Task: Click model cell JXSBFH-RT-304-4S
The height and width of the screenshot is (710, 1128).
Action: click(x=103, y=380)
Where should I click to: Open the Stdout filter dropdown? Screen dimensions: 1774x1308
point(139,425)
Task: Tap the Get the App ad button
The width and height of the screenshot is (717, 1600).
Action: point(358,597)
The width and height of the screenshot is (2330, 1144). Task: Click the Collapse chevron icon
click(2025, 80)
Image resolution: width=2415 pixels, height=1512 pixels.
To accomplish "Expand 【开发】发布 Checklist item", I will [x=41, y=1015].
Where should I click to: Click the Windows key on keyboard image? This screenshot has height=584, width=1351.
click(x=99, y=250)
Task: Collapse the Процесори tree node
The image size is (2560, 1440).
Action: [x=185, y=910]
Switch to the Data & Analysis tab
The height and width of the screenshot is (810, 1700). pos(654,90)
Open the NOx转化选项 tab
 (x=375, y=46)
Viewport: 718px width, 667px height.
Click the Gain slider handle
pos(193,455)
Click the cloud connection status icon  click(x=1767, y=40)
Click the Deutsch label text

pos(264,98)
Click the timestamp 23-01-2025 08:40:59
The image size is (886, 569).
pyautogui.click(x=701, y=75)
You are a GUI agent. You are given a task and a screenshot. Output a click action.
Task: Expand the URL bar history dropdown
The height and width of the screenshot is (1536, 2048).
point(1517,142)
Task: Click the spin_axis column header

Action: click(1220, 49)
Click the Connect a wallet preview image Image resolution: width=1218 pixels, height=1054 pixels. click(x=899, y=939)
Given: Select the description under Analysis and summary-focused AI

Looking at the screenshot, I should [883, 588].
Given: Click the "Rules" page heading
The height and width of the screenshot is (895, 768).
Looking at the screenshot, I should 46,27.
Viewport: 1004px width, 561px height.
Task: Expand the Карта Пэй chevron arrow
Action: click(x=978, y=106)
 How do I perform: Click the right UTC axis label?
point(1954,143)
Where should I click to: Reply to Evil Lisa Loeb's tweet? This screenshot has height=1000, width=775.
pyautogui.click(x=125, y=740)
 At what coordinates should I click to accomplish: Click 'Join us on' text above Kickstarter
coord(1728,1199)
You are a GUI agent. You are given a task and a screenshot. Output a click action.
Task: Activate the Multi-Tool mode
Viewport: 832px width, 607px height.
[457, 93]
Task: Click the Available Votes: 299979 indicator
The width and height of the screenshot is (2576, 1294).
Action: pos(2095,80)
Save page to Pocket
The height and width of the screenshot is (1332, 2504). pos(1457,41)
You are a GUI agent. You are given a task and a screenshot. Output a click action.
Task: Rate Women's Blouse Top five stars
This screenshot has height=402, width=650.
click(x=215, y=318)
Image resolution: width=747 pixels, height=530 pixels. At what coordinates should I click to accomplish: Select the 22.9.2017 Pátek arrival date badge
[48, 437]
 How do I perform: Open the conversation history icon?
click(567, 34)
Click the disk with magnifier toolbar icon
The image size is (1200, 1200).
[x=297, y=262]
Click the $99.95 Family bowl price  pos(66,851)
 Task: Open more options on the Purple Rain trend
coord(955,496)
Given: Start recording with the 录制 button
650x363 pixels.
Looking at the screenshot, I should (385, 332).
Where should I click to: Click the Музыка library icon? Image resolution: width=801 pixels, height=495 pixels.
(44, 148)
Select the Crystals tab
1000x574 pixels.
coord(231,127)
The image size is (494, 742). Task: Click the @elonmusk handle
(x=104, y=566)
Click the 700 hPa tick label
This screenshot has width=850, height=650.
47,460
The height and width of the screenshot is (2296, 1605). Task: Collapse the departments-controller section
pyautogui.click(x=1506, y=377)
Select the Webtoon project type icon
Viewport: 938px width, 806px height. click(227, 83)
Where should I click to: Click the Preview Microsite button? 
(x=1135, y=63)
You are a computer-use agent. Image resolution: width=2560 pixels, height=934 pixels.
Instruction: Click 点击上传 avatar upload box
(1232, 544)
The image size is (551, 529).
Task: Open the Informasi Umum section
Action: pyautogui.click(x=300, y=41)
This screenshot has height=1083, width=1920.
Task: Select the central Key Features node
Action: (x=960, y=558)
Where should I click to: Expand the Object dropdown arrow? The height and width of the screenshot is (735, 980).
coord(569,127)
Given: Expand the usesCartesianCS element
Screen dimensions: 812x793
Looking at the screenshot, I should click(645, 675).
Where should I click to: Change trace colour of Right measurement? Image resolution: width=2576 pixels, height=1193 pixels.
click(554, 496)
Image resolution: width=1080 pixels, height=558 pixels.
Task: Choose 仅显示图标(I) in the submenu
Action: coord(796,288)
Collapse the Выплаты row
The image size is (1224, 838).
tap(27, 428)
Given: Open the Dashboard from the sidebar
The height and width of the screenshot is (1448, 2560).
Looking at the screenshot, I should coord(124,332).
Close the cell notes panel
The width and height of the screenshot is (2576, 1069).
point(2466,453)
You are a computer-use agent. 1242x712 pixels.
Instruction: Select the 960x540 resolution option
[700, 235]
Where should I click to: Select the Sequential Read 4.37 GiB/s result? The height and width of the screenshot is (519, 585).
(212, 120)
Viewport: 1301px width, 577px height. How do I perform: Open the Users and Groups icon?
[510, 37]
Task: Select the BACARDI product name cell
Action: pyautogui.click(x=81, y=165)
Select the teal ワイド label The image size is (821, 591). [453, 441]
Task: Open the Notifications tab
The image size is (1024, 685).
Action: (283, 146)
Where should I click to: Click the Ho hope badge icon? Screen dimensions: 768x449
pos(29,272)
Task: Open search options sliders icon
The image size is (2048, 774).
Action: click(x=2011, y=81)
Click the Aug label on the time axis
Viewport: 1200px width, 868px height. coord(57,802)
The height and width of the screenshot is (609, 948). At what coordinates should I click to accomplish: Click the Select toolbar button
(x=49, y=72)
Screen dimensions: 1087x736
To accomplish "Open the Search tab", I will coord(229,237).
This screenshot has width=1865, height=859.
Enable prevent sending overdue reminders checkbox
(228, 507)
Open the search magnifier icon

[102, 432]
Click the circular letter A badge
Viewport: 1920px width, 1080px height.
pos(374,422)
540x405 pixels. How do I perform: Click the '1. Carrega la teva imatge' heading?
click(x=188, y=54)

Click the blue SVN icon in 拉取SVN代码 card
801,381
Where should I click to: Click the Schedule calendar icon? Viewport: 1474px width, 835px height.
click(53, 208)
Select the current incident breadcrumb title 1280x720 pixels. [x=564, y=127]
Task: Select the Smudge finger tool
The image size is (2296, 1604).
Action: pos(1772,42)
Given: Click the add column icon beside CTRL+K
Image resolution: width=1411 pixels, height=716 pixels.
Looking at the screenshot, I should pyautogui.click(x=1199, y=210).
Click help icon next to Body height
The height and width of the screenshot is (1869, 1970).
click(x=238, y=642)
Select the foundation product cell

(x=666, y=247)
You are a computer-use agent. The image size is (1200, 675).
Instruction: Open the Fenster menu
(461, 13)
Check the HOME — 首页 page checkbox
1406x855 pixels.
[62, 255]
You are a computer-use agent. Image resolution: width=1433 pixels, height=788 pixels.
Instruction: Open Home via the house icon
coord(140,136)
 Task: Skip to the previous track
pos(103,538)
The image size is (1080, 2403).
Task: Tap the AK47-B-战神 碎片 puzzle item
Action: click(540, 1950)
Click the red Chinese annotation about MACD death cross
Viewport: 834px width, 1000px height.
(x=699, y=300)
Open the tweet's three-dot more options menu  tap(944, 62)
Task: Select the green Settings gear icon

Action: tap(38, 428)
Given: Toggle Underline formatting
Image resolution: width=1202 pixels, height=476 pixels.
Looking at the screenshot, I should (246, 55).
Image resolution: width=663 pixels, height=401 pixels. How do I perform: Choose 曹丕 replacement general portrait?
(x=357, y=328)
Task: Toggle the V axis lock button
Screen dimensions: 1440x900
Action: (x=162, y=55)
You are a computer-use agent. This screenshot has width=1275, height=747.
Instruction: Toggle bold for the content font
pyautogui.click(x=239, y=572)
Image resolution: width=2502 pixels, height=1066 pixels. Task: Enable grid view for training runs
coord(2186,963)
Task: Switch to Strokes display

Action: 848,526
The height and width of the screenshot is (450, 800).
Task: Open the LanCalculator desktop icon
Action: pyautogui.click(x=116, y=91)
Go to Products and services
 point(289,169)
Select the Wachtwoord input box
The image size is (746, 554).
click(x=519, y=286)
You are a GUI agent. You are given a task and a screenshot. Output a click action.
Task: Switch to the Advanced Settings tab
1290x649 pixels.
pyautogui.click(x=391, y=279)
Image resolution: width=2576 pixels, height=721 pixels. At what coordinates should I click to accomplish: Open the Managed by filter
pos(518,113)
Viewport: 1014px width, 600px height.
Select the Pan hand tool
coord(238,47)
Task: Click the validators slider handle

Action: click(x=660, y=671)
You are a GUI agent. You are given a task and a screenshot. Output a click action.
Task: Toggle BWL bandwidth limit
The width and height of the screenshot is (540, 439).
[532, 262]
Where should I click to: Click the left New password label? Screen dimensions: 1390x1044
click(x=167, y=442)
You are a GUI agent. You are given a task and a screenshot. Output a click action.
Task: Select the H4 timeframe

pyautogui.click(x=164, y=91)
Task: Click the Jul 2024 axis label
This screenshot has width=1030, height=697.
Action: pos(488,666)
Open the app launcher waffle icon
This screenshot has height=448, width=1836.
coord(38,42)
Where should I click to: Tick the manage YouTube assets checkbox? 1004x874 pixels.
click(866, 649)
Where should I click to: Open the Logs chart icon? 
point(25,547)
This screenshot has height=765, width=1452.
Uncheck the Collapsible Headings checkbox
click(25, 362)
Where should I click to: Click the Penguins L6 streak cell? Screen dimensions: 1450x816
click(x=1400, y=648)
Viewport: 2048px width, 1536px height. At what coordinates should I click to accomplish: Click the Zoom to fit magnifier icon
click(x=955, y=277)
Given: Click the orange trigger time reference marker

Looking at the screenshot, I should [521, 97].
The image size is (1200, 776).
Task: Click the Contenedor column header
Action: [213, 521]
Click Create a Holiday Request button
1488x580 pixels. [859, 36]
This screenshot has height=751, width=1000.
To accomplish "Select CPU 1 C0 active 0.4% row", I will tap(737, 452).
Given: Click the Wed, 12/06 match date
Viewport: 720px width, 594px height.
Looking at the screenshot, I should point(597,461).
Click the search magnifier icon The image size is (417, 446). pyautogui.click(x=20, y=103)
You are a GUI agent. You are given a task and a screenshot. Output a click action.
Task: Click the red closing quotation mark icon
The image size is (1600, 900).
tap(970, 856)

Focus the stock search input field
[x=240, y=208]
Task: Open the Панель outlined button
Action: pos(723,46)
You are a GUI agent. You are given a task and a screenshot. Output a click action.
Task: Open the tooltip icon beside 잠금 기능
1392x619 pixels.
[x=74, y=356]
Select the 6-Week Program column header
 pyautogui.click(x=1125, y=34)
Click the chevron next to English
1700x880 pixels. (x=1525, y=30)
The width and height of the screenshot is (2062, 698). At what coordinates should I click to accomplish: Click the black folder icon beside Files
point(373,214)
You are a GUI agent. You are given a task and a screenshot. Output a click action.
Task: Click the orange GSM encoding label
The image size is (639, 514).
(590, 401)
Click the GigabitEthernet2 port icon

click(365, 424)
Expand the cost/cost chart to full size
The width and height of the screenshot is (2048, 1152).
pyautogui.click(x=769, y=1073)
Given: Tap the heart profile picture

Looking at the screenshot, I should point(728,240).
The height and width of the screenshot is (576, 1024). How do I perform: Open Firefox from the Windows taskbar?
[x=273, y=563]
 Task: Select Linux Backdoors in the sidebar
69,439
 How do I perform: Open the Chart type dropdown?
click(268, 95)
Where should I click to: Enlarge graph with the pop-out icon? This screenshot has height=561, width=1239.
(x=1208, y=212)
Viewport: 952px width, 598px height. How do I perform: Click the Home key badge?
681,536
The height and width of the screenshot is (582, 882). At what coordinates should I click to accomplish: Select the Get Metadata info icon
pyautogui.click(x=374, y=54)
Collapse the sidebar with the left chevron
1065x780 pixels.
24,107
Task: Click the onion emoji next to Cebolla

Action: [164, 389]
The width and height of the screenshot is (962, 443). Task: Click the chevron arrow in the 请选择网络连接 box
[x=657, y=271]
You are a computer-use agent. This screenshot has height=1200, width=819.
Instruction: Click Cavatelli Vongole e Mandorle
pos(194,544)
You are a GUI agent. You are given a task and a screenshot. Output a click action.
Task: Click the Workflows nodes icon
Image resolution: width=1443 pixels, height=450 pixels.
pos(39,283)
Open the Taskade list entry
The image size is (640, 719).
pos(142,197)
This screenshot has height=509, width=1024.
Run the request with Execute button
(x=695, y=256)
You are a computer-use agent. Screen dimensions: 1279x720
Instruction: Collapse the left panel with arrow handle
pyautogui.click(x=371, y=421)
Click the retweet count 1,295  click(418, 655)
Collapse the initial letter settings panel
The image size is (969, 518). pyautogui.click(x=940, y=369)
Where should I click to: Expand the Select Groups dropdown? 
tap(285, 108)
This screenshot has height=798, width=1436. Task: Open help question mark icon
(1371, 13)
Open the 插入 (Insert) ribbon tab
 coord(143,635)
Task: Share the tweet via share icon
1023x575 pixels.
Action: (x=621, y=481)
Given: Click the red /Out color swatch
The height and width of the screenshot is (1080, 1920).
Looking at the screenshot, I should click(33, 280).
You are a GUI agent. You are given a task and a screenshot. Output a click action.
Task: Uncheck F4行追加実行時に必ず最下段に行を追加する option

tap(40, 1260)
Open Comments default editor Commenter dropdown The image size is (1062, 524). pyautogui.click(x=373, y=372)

____

◆ PROBLEM DESCRIPTION
Rewrite the lines from the line with "Click the 700 hPa tick label" to the line with "pyautogui.click(x=1506, y=377)" as a two-column CSV with the headers text and answer. Give one row per entry, with each field in double quotes and line breaks replaced by spaces.

◆ FINAL RESULT
text,answer
"Click the 700 hPa tick label This screenshot has width=850, height=650.","47,460"
"The height and width of the screenshot is (2296, 1605). Task: Collapse the departments-controller section","pyautogui.click(x=1506, y=377)"